::: EXERCISE MATERIALS
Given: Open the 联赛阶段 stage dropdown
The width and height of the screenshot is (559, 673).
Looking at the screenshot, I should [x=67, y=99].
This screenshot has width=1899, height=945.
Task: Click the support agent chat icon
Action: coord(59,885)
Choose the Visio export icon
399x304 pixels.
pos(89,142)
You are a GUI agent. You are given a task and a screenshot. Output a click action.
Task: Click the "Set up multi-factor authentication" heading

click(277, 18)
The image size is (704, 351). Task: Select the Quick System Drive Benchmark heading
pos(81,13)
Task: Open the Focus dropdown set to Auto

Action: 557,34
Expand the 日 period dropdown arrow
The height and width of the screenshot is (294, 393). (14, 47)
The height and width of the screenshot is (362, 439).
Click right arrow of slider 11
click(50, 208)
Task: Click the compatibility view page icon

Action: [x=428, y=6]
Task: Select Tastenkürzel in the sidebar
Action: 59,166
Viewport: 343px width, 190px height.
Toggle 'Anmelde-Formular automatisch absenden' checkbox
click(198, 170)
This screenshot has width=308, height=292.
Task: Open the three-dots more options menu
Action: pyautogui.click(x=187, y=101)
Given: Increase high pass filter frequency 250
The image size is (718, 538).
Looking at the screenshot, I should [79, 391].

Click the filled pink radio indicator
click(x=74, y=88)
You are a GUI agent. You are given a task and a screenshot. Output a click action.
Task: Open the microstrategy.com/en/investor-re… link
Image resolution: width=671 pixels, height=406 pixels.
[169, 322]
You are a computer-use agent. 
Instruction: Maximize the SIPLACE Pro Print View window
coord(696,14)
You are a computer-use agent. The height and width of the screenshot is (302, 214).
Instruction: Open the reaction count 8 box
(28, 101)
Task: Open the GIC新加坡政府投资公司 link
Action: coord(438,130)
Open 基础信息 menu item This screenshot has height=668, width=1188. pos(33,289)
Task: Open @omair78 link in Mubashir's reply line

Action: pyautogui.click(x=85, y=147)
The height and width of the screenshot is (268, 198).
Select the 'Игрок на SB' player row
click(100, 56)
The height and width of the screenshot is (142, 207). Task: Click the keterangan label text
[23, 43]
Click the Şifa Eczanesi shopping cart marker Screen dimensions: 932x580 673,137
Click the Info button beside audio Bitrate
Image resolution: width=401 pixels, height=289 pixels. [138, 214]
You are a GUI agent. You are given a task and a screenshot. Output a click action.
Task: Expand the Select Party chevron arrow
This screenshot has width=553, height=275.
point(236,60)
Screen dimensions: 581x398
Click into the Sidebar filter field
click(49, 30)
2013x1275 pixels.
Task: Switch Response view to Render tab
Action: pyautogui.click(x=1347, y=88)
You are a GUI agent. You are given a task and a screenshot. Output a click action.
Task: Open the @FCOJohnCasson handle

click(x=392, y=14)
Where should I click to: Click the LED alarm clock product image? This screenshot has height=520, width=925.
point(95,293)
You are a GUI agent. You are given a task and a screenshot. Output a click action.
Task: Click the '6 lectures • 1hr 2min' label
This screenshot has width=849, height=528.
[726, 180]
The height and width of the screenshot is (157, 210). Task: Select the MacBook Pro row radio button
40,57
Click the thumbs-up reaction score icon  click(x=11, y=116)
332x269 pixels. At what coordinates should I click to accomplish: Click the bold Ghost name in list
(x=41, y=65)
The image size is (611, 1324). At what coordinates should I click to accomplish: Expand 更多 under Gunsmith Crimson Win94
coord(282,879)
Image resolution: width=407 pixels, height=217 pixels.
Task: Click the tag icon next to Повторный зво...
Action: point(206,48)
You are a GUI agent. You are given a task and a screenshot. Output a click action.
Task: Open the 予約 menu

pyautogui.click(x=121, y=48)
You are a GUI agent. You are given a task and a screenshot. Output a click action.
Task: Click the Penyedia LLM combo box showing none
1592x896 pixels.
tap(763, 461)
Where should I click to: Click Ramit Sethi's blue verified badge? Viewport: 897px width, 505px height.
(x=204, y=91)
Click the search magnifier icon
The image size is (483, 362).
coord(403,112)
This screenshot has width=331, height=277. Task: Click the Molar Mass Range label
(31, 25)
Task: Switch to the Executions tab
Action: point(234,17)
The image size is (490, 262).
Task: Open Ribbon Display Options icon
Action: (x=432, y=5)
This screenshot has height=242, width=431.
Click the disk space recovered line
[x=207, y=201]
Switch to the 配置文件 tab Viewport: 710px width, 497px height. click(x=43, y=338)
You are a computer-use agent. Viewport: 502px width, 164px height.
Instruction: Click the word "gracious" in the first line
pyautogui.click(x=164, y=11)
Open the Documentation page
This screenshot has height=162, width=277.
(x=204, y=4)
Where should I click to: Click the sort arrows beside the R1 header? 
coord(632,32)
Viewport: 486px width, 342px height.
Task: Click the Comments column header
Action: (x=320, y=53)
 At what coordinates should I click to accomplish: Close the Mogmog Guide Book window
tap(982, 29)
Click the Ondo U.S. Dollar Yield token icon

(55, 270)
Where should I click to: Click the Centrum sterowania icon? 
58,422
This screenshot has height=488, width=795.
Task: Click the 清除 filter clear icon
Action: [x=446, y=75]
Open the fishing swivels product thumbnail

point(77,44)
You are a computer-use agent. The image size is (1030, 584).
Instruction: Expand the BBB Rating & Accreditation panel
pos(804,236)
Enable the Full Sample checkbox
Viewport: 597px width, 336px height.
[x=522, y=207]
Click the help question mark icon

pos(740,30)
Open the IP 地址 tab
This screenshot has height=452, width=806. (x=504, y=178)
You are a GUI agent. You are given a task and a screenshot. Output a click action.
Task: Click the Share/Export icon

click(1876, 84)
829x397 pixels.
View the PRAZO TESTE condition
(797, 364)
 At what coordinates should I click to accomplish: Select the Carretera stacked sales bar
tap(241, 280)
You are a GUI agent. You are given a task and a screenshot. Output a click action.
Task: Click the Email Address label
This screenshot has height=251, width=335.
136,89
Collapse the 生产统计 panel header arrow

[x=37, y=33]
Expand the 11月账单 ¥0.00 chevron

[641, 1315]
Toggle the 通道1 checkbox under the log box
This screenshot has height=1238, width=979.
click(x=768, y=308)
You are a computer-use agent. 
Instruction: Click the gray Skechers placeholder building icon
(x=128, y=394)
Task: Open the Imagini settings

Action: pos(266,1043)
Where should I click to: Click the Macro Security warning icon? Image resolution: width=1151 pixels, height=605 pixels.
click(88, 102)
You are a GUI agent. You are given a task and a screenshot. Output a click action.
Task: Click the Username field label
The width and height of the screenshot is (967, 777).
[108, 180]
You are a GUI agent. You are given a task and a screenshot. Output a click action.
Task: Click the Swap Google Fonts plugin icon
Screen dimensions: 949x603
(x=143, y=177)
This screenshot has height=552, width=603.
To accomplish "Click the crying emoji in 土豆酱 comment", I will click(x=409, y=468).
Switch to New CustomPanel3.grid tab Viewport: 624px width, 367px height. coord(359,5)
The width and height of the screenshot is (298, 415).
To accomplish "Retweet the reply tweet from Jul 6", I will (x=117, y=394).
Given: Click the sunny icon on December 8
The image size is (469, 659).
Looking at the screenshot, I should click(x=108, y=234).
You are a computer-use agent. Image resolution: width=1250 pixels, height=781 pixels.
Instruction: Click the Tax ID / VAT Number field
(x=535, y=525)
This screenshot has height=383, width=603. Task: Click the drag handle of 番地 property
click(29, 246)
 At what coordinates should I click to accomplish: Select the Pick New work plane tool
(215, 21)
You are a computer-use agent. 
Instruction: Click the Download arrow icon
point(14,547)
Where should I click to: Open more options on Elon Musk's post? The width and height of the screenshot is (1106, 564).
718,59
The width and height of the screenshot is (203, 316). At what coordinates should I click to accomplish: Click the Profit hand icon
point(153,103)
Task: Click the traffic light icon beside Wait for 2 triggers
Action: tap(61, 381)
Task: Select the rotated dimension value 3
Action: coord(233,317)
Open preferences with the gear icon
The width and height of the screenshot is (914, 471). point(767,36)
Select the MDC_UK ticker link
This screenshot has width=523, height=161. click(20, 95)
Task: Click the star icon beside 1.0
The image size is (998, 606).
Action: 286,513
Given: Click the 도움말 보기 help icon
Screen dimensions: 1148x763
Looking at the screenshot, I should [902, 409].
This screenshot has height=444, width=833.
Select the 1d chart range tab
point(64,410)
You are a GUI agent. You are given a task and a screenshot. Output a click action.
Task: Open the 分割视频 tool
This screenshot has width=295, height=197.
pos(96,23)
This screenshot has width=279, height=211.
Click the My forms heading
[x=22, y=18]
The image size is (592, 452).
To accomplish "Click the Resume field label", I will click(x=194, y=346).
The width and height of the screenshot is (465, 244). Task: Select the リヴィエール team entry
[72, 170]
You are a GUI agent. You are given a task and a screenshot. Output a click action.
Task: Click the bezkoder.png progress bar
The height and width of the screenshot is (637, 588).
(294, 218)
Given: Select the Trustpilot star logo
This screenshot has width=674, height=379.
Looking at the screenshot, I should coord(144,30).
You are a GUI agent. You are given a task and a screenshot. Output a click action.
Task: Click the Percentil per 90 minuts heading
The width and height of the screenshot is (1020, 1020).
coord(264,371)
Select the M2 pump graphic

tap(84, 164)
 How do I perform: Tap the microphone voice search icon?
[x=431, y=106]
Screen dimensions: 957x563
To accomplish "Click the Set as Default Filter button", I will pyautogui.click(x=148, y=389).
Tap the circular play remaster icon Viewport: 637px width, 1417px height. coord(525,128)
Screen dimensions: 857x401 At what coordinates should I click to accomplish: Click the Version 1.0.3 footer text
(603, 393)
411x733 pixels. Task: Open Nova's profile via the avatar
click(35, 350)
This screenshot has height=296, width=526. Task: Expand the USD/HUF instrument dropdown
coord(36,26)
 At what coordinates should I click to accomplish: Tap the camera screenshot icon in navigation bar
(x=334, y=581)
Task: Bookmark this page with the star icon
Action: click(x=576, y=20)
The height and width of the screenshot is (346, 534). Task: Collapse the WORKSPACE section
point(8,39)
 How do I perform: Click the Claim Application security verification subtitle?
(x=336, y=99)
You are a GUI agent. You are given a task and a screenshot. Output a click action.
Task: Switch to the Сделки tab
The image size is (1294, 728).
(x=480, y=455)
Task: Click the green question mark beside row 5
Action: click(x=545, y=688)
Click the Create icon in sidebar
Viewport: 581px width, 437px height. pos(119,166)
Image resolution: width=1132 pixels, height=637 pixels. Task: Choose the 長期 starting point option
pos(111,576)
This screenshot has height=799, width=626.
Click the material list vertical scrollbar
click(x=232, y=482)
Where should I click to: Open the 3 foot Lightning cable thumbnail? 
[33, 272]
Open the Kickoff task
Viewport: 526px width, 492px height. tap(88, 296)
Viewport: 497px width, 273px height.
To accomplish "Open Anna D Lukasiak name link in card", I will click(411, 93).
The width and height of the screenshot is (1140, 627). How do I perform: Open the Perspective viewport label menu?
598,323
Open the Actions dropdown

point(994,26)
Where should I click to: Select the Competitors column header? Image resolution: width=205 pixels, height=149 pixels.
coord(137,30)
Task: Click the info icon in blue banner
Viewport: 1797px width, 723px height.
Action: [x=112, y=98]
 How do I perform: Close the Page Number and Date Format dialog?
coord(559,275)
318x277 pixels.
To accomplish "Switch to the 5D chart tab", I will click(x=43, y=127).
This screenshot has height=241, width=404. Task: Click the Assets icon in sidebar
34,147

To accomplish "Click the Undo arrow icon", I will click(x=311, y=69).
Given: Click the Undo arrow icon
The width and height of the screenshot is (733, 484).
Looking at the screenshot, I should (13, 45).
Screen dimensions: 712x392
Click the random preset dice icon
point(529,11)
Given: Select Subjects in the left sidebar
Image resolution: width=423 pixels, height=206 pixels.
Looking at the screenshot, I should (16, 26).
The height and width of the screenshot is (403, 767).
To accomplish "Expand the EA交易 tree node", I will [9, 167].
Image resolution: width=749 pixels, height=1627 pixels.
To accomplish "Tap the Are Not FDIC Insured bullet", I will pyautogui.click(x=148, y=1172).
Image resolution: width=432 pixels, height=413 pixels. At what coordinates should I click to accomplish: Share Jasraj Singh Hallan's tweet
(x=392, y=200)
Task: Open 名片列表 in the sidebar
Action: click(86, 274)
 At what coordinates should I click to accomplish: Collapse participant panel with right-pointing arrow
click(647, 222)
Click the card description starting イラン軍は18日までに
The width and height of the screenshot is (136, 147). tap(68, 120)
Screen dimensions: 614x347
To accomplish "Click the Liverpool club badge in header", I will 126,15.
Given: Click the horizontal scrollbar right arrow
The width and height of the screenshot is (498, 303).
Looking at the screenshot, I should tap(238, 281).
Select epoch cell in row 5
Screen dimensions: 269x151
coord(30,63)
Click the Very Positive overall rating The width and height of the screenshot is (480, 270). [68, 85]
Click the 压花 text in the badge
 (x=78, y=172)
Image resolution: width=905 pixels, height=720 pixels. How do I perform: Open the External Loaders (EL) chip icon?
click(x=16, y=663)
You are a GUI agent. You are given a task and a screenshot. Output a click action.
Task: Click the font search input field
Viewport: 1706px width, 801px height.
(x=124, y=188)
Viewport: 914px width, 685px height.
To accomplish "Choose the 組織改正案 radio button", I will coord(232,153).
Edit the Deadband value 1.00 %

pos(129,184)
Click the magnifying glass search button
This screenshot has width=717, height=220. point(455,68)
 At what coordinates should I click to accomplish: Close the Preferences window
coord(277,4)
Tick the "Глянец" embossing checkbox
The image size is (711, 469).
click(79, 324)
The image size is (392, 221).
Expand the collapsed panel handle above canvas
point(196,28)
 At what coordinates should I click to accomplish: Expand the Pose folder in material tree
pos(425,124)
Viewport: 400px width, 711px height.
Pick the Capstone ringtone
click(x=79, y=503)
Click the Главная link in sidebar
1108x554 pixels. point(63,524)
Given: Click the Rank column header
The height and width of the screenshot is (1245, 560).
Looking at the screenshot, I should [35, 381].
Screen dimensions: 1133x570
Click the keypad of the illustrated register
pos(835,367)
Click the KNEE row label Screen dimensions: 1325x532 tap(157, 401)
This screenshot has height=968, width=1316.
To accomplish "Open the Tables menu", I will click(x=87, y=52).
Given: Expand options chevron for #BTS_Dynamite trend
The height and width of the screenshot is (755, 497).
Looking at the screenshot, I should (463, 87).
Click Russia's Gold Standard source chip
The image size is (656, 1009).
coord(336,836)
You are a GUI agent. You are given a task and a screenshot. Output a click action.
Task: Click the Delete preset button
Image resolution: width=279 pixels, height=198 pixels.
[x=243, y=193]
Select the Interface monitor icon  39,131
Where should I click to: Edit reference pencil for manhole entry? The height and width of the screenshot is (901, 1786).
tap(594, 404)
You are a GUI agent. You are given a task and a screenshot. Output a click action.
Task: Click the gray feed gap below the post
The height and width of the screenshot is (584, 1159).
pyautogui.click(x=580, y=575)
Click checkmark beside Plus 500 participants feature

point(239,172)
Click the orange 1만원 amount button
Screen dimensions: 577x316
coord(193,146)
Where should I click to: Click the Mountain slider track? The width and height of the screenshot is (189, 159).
::::::
● **WORK TASK**: In the entries above, count each line holding "Undo" and report the total and nothing more.

● **ANSWER SPACE**: 2